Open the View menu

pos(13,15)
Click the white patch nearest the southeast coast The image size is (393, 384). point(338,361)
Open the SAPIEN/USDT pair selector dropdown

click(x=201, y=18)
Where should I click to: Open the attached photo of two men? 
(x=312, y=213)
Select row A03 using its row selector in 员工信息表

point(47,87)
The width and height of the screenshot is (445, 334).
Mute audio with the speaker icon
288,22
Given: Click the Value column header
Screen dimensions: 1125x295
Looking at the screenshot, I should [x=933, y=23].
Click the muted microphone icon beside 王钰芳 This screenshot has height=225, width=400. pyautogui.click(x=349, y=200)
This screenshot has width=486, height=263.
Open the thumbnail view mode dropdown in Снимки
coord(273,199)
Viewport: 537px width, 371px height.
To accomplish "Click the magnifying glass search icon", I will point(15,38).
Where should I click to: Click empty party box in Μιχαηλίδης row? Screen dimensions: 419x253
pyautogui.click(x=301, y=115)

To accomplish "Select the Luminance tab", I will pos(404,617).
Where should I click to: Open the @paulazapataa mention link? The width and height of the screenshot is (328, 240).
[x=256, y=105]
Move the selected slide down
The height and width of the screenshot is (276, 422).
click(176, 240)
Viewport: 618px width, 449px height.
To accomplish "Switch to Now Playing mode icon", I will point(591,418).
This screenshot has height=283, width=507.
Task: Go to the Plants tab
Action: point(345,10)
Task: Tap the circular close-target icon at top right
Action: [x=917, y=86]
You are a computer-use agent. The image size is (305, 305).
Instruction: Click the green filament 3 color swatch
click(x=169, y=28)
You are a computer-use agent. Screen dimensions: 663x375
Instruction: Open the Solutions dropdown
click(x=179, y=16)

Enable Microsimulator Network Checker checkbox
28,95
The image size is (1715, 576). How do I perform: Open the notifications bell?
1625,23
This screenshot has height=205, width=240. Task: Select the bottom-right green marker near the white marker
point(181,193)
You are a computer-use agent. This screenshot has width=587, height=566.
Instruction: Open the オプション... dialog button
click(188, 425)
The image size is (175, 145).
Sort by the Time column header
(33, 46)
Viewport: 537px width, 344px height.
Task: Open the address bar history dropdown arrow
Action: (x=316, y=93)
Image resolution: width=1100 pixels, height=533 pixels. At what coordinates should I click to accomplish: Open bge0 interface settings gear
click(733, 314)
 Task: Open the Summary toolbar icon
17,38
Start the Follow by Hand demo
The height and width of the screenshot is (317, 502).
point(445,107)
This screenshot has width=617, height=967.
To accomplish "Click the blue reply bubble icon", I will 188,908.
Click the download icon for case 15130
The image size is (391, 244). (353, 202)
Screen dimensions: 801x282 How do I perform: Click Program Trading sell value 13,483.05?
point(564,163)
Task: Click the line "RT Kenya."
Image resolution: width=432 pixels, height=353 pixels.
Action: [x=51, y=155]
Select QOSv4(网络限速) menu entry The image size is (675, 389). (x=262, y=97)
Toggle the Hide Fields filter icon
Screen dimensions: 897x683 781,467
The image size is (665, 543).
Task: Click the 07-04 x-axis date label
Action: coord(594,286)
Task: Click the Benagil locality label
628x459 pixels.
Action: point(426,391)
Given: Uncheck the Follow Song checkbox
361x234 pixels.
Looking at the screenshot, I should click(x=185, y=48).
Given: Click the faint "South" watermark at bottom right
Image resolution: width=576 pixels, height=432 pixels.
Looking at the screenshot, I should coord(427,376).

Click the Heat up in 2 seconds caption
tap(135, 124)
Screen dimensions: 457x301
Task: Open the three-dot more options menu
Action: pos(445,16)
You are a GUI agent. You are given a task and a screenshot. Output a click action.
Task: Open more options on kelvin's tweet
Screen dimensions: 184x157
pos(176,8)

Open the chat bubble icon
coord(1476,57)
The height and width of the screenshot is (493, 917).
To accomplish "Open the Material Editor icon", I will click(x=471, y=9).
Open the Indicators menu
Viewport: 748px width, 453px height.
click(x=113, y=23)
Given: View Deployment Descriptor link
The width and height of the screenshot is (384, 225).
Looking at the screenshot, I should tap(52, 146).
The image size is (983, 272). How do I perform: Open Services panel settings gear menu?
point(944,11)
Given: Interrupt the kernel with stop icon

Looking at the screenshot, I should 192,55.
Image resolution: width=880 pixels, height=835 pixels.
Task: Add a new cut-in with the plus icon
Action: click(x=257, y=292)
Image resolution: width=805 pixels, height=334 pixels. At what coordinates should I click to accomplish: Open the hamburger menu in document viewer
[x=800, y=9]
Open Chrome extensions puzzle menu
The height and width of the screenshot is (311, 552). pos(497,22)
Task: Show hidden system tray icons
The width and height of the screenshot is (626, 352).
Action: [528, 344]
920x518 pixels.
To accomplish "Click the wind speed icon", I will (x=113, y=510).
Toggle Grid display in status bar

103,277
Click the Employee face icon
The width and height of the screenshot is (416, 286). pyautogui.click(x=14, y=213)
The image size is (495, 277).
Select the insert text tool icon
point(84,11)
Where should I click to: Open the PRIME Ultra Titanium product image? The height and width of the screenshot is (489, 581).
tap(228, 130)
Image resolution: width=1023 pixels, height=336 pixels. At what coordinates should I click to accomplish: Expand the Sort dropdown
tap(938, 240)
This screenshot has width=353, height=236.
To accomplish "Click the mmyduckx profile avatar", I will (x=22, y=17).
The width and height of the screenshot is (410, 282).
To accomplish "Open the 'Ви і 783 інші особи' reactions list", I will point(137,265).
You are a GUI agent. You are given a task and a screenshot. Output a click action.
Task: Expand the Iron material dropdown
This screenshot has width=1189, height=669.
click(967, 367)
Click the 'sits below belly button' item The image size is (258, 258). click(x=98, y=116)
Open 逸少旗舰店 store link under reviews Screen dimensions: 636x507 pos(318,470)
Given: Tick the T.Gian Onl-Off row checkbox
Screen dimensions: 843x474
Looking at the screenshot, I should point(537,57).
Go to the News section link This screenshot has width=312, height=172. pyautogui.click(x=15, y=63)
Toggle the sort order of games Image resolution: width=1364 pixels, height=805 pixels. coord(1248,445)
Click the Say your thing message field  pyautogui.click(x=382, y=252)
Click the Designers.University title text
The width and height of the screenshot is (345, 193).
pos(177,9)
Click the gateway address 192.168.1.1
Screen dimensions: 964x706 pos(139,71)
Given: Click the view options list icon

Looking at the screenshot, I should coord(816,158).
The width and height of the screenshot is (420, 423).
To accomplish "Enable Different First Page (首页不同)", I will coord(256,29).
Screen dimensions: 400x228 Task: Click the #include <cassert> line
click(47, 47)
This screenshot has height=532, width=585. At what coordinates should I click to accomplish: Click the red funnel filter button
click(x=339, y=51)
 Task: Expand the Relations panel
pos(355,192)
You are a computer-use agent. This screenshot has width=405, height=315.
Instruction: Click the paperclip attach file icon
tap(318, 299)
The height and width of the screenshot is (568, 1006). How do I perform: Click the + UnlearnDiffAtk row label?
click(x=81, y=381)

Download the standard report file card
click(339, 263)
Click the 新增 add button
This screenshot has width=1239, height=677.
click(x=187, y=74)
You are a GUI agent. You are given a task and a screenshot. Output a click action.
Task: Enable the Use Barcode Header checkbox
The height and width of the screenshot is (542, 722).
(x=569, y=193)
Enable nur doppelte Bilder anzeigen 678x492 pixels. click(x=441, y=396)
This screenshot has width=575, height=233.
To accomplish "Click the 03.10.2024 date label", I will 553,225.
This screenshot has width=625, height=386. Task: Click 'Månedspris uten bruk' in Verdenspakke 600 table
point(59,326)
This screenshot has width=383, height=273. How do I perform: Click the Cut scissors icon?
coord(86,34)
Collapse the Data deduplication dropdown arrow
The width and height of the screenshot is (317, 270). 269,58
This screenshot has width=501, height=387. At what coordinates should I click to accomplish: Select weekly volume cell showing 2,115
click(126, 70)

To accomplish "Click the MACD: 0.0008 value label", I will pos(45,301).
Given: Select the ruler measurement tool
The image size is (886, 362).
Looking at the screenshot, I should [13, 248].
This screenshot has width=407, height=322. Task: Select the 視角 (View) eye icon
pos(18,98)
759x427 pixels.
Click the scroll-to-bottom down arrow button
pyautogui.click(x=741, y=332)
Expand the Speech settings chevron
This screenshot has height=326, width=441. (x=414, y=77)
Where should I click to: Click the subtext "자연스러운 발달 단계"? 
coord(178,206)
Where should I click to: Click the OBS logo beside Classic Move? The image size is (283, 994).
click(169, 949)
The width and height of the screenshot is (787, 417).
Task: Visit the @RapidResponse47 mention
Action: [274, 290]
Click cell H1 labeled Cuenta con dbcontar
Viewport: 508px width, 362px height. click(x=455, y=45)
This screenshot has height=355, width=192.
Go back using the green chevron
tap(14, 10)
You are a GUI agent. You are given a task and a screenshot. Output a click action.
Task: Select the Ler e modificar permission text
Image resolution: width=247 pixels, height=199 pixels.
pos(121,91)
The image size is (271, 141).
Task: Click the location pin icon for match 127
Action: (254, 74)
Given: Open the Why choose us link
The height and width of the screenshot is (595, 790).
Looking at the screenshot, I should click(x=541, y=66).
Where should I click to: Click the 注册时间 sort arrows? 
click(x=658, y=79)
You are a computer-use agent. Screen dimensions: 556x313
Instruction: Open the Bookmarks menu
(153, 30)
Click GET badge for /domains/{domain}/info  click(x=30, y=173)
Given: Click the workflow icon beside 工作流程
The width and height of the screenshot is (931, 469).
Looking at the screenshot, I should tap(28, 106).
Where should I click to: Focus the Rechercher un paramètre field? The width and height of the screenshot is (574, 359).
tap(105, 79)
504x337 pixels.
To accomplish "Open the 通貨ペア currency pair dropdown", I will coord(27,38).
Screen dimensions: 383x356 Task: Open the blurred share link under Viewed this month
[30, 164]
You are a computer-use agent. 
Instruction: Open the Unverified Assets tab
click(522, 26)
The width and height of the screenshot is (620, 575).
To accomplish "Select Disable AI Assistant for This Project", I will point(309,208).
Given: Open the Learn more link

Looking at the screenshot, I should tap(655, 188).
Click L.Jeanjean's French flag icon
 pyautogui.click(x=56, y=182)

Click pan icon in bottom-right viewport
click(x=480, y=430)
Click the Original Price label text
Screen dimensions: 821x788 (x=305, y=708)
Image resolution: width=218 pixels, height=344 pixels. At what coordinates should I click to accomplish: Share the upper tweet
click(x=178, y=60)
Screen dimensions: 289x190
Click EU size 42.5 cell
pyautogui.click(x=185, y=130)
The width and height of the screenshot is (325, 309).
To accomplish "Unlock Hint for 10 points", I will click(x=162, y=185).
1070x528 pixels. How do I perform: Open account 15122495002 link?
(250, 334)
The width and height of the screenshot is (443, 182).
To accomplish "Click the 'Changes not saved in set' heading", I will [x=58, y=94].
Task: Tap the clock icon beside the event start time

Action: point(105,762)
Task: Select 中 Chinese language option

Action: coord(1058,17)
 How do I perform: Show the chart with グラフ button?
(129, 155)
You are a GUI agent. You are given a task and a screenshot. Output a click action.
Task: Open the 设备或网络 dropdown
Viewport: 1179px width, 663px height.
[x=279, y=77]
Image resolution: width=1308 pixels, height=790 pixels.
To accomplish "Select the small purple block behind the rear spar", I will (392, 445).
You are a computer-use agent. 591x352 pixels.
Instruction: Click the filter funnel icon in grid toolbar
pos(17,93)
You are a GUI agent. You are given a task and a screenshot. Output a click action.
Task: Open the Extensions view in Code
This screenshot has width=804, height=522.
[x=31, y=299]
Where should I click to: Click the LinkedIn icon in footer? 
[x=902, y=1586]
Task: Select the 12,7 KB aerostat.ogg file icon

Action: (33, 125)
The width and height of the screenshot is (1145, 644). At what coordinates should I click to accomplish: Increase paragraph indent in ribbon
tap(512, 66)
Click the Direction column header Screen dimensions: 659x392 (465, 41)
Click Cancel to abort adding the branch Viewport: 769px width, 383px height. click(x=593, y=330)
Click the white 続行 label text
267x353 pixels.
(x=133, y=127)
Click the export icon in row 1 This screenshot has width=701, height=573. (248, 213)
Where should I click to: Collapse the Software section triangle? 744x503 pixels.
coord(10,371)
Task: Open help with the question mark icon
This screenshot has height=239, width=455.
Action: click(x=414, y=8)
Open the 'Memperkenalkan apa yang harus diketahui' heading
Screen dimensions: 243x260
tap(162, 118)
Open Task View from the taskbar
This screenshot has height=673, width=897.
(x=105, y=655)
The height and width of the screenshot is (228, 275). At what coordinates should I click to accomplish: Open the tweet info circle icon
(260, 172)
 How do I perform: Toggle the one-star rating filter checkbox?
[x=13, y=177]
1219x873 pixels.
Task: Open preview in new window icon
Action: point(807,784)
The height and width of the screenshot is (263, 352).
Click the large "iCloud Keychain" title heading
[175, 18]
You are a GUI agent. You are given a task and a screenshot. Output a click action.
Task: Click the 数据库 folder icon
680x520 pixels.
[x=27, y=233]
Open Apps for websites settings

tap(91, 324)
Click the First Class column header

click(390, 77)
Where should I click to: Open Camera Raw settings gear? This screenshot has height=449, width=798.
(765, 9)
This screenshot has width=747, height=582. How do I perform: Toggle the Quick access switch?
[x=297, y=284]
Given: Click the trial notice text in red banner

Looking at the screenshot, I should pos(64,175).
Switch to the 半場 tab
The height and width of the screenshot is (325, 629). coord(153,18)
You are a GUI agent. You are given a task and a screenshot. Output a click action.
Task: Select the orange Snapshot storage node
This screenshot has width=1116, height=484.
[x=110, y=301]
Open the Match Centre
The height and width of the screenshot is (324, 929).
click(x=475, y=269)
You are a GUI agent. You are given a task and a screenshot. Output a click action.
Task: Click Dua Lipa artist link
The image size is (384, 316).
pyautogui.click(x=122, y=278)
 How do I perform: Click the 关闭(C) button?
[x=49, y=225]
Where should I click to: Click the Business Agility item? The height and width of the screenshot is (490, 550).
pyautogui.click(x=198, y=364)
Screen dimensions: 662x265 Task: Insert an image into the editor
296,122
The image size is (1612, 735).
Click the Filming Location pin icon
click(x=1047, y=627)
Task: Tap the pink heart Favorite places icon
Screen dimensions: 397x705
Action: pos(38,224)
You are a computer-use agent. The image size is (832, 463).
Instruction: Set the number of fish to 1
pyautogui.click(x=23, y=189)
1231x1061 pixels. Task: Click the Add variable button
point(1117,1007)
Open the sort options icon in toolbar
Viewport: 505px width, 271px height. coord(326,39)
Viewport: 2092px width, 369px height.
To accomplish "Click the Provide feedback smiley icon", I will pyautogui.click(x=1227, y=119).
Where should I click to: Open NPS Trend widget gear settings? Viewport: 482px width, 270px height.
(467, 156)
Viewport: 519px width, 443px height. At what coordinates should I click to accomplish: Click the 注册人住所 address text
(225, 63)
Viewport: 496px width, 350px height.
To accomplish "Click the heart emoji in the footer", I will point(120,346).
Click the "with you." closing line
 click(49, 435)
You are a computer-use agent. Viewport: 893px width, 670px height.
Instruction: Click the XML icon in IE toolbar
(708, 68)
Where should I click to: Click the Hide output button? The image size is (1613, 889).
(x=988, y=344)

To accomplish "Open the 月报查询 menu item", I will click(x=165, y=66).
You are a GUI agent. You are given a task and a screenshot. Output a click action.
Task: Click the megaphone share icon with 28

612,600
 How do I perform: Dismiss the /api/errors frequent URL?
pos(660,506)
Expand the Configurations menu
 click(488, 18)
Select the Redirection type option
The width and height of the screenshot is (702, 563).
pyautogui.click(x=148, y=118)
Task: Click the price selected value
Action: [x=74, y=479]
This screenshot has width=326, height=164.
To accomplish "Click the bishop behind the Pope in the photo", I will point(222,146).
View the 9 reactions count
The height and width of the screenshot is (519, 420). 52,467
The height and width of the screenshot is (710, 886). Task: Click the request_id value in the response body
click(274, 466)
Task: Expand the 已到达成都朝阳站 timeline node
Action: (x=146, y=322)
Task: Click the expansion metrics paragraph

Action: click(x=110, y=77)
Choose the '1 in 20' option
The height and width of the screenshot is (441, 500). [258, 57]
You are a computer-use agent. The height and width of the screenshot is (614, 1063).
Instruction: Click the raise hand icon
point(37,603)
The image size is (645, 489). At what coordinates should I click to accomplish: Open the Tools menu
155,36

▶ [Your goal] For this task, write out exactly the lines of the entries above, starting at the line with "Given: Click the faint" and ending at the line with "920x518 pixels.", both included, and no others.

▶ [Solution to the problem]
Given: Click the faint "South" watermark at bottom right
Image resolution: width=576 pixels, height=432 pixels.
Looking at the screenshot, I should coord(427,376).

Click the Heat up in 2 seconds caption
tap(135, 124)
Screen dimensions: 457x301
Task: Open the three-dot more options menu
Action: pos(445,16)
You are a GUI agent. You are given a task and a screenshot. Output a click action.
Task: Open more options on kelvin's tweet
Screen dimensions: 184x157
pos(176,8)

Open the chat bubble icon
coord(1476,57)
The height and width of the screenshot is (493, 917).
To accomplish "Open the Material Editor icon", I will click(x=471, y=9).
Open the Indicators menu
Viewport: 748px width, 453px height.
click(x=113, y=23)
Given: View Deployment Descriptor link
The width and height of the screenshot is (384, 225).
Looking at the screenshot, I should tap(52, 146).
The image size is (983, 272). How do I perform: Open Services panel settings gear menu?
point(944,11)
Given: Interrupt the kernel with stop icon

Looking at the screenshot, I should 192,55.
Image resolution: width=880 pixels, height=835 pixels.
Task: Add a new cut-in with the plus icon
Action: click(x=257, y=292)
Image resolution: width=805 pixels, height=334 pixels. At what coordinates should I click to accomplish: Open the hamburger menu in document viewer
[x=800, y=9]
Open Chrome extensions puzzle menu
The height and width of the screenshot is (311, 552). pos(497,22)
Task: Show hidden system tray icons
The width and height of the screenshot is (626, 352).
Action: [528, 344]
920x518 pixels.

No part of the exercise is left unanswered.